And if it is, it reinforces the OP point

------
MCRed
Correlations is not Causation, otherwise you could make the argument that
Somali Pirates are the cause of Global Warming.

The data here is poor in several ways- the selection is highly weighted
towards european countries and excludes, for instance, Canada and Mexico and
South America. Africa is right out and the only asian country is Japan.
Further, GDP is not a measure of "Wealth" but the size of an economy (wealth
is like savings, GDP is like gross revenue.)

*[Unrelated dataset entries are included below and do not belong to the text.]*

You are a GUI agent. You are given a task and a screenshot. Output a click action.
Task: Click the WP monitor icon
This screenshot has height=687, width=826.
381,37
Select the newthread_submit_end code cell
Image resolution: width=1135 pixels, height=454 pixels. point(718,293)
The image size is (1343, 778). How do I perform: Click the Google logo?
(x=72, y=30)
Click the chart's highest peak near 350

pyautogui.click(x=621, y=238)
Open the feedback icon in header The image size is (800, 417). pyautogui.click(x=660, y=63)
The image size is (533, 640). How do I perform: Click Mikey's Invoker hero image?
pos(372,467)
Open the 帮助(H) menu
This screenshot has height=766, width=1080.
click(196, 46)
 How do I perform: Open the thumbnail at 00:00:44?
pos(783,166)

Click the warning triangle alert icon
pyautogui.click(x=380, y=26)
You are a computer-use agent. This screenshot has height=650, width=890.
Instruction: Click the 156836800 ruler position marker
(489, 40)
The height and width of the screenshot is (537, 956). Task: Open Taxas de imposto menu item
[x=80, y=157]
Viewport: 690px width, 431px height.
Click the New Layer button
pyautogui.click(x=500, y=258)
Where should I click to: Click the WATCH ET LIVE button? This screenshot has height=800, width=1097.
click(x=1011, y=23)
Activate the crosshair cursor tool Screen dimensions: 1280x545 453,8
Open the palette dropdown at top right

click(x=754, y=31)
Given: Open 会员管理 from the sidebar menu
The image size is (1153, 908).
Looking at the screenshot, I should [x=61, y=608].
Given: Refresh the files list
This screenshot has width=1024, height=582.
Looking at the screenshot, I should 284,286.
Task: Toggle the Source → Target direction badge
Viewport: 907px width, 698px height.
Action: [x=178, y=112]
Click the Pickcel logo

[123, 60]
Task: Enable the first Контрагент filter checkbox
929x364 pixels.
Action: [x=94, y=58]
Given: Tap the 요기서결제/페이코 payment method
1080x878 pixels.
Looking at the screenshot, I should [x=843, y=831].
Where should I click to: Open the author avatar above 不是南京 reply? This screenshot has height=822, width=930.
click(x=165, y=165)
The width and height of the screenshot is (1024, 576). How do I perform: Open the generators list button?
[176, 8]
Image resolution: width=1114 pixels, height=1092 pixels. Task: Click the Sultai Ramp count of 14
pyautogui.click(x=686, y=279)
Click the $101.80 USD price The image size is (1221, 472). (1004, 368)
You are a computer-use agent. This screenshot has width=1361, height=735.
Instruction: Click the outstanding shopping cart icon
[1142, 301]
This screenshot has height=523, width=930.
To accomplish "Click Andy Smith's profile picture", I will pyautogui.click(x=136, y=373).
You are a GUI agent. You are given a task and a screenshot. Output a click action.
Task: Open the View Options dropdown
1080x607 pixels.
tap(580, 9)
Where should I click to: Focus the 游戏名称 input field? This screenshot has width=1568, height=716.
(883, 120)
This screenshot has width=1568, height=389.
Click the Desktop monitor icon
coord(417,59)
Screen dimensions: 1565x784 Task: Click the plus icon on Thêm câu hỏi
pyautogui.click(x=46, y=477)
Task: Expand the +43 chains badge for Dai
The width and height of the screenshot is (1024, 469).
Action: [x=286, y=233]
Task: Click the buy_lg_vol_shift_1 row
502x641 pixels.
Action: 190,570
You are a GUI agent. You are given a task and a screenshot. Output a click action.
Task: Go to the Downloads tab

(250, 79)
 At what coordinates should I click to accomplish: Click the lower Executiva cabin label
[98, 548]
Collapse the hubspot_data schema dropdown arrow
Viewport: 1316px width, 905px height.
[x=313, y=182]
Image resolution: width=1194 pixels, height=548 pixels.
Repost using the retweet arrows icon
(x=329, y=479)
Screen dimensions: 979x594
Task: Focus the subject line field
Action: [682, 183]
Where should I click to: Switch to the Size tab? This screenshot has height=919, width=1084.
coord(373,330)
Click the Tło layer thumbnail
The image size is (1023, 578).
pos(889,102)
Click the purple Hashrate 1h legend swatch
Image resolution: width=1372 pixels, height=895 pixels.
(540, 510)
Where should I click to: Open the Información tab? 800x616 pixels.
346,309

Finally the worst thing about this is its sole purpose is to reinforce the
anti-intellectual idea that liberals are superior to others... the great
increase in pseudo science among liberals and liberal propaganda is very
troubling, especially when combined with the liberal belief that they have a
monopoly on science.

Yes, it's true that a religious person will say "well, I have faith" when
backed into a corner.

However, it's not the case that liberals insisting that "Science" proves them
correct because they read some propaganda on DailyKOS or TalkingPointsMemo is
a superior position! Quite the contrary. And much worse they think it is
superior, that "Science said it, I believe it, that settles it" and are often
very smug about this.

This means when engaging in an actual debate with them, the will not respond
to science, cannot bring science to bear (they will link to things that claim
to be backed by science but cannot respond to scientific arguments to refute
them)

Liberals have faith in talking points, and that's at best, no better than
someone who has faith in their preacher.

But liberals are far more smug about it, and less likely to allow for areas of
grey.

This is, of course my experience only.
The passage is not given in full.